Anyway, as far as actual, lengthy diatribes Owen has launched in on, he spent much of our class time talking about the following (other than the whole Raymond-Mrs. Iselin comedy, which I already mentioned):

  • A new, more modern brainwashing technique that he concocted after reading The Manchurian Candidate (during a discussion of actual conspiracy and paranoia sightings we’ve witnessed, such as seeing people taking part in what you really believe is a drug deal; off-topic much?)
  • How timely The Manchurian Candidate is, despite being written forty years ago (he went on and on and on about this, and while he’s correct, everything he suggested for “modernization” was literally aped from the actual, new update that’s being worked on right now, which the class discussed the night before in our Chicago screenwriter class)
  • How Axelrod wrote the script more like a novel than a screenplay (which was both refreshing to read and was a refreshingly on-topic comment, although when he cited a specific example, it was passages of really clichéd dialogue, and not at all from the copy block; I still have no idea why he did that)

And that’s not all, but I’m sort of drawing a blank as to the rest of it. At several points, the professor actually would ask questions and say things like, “Okay, Owen, give somebody else a chance to speak.” Because it’s not like we’re all aversed to class participation — we just don’t get the chance, because Owen asks like every question is directed at him alone. And when others talk and actually say something insightful, he just sits over there in his corner, seething. I don’t know what he’s thinking, but he has such a look of rage and inferiority on his face, it could only be, “These fucking idiots know nothing” or “Goddammit, why didn’t I think of that?”

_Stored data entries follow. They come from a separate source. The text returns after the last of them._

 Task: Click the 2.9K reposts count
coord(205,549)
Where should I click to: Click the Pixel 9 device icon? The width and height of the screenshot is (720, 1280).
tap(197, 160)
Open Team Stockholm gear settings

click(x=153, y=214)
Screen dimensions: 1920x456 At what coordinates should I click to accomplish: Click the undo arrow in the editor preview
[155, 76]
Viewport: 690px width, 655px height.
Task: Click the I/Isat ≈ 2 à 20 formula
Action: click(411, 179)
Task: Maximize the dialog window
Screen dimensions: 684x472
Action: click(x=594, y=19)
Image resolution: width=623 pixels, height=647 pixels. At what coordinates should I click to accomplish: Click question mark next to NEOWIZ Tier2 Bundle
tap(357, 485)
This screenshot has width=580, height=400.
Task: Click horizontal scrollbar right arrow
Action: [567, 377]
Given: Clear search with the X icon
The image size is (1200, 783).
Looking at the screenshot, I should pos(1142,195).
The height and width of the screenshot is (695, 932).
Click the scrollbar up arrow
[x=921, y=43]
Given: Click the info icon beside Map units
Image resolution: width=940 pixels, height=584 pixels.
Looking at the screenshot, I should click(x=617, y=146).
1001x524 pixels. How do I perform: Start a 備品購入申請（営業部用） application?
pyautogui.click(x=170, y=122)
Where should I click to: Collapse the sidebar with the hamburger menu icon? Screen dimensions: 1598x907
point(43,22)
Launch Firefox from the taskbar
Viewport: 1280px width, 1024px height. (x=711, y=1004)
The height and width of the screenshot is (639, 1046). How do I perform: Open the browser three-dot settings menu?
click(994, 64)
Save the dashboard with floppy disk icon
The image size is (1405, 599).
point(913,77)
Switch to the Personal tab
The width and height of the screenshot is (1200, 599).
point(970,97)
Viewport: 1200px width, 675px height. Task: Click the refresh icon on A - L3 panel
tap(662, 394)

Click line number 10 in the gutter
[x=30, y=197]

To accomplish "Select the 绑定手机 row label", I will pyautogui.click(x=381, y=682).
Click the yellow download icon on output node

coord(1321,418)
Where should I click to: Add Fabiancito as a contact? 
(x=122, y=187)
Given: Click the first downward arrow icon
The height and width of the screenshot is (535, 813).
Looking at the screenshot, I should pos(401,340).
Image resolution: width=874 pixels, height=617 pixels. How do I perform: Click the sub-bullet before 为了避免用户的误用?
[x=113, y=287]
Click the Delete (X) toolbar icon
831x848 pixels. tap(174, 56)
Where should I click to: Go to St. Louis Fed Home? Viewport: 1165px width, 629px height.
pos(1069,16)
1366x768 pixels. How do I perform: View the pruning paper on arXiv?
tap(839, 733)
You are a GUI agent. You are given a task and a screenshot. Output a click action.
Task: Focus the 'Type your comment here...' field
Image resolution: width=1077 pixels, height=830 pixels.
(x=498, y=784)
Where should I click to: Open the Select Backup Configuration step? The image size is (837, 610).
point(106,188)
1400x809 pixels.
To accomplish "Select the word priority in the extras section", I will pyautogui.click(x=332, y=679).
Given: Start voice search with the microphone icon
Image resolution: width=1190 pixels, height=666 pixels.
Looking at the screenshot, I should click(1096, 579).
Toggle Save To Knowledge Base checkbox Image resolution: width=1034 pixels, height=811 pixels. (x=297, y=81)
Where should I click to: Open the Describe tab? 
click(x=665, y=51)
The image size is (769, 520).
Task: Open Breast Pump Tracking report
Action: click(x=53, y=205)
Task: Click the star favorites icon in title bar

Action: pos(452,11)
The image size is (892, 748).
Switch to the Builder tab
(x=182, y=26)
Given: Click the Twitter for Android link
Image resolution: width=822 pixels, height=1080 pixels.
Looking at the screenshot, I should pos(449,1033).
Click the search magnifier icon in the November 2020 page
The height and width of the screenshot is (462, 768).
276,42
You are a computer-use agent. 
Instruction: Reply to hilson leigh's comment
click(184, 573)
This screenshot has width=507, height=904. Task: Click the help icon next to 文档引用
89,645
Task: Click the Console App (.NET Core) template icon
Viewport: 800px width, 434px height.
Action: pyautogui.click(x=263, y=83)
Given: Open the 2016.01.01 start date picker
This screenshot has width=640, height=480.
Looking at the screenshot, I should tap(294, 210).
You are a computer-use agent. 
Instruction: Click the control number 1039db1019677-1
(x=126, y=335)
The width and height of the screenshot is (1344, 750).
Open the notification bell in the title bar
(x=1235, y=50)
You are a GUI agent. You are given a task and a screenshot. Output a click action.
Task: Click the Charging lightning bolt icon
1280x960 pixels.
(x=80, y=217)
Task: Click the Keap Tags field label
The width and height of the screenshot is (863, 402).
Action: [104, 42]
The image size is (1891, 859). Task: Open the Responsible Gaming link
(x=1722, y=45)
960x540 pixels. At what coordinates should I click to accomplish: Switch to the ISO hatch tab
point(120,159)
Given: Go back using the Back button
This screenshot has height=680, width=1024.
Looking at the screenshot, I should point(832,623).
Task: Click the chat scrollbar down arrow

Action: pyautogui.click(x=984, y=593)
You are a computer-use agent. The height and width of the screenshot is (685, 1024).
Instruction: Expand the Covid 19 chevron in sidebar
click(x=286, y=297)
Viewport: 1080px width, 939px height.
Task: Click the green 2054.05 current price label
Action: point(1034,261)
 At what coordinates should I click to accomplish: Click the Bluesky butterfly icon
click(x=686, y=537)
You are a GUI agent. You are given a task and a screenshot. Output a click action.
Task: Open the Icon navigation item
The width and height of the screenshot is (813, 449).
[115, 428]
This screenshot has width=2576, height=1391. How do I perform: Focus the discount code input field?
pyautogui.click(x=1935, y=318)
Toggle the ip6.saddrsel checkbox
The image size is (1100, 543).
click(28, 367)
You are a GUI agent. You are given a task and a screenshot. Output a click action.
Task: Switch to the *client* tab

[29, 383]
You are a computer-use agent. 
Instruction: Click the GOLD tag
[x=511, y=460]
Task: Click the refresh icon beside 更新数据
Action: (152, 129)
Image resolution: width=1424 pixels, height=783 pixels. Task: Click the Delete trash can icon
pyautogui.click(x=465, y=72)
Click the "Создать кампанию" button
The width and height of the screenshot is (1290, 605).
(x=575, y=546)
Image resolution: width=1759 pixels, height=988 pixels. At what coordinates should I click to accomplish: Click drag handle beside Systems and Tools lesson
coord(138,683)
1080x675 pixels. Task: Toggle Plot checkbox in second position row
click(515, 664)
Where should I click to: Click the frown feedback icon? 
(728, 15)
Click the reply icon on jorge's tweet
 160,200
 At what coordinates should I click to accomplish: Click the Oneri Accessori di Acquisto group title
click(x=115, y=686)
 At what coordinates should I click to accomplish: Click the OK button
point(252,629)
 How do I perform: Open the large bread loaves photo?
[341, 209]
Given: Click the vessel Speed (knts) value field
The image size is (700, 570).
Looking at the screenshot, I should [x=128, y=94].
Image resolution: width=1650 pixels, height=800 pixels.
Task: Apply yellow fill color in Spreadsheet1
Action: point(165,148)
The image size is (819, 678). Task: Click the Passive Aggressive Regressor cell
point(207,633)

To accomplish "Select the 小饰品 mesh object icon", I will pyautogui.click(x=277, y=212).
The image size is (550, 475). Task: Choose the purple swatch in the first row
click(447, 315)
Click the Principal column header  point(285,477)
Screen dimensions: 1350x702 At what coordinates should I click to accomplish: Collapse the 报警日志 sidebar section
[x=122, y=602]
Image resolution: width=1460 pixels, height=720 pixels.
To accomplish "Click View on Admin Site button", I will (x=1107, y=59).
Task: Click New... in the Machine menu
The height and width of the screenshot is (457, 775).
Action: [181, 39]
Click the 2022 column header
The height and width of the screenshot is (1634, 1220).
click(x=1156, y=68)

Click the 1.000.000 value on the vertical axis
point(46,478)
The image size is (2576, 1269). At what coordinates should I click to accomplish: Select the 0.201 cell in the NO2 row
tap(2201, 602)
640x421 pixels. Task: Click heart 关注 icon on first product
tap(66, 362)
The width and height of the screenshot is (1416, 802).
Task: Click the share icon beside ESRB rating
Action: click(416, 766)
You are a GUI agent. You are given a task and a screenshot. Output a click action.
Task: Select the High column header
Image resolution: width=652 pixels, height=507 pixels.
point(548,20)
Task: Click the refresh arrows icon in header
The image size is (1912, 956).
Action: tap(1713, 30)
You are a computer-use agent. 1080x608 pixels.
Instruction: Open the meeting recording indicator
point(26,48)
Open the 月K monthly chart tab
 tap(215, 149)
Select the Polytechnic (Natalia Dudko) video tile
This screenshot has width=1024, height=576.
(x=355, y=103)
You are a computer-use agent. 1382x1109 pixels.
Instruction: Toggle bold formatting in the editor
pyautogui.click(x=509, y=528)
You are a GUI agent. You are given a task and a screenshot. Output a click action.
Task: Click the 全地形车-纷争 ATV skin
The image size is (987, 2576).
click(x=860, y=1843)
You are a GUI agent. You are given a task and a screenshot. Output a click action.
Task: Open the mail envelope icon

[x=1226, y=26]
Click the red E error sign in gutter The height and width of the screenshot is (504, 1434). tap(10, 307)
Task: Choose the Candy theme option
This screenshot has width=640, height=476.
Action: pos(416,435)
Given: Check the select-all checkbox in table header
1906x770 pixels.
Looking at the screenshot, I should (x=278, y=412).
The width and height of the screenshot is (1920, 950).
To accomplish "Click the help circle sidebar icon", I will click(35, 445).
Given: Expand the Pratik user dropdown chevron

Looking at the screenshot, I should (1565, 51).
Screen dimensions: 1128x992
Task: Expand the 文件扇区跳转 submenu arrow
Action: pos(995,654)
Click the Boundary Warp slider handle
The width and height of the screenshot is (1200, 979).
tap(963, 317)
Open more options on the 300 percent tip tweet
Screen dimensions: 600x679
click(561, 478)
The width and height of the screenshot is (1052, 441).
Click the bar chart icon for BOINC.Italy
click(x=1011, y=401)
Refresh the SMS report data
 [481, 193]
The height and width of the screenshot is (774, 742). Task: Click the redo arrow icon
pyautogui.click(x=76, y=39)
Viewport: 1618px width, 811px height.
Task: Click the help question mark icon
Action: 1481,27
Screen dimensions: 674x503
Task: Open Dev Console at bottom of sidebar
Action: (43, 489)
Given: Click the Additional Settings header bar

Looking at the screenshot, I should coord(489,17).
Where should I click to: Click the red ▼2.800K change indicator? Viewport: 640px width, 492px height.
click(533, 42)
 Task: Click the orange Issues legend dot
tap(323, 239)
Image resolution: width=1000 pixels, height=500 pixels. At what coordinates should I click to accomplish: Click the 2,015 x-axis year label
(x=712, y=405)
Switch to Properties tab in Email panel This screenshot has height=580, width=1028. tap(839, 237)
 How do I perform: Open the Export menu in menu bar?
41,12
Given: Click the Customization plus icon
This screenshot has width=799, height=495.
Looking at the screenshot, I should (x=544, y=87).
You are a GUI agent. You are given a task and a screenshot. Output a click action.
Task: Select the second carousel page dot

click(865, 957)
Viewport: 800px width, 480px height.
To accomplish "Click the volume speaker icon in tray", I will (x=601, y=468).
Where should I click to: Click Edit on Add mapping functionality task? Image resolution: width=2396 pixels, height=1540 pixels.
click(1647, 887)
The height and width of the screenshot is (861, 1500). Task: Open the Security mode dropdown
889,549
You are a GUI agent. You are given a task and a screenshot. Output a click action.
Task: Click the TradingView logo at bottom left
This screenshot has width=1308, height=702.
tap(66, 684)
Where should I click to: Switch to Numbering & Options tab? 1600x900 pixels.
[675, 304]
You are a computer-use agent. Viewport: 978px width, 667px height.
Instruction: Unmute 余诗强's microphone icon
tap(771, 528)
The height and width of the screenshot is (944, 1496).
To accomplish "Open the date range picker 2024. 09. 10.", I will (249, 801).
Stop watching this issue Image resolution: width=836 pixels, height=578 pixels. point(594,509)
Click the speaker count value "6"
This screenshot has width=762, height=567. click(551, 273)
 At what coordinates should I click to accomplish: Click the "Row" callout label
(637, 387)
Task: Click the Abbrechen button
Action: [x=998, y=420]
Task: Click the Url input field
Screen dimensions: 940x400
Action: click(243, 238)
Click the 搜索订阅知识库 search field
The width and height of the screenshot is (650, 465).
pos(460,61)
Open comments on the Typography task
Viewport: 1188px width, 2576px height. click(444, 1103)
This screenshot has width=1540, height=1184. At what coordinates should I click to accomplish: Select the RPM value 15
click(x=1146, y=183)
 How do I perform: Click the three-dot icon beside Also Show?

In summary, he drives me fucking nuts, and I will kill myself if we end up paired together again. Kim and I both had a buffer in each other this time, so it wasn’t like we really had to directly communicate with him. It was also nice, because our professor left for awhile, but when she came back, Owen engaged her in conversation and completely ignored us, so we actually got some work done.

But next time, once we have all the students in class (we were missing three, which means we’ll have an exact even number on days when everybody is in attendance), I may not be so lucky.

Posted by Stan on February 28, 2004 1:18 PM  |  | School Rants | Digg It

Comments (1)

These Owen entries are pure gold!@# The only way it could possibly get better is if he turned tranny and developed a strange sexual interest in you…..

ENCOURAGE THAT KIND OF THING STAN, IT CAN ONLY BENEFIT THE PEOPLE WHO REALLY MATTER, YOUR BLOG READERS.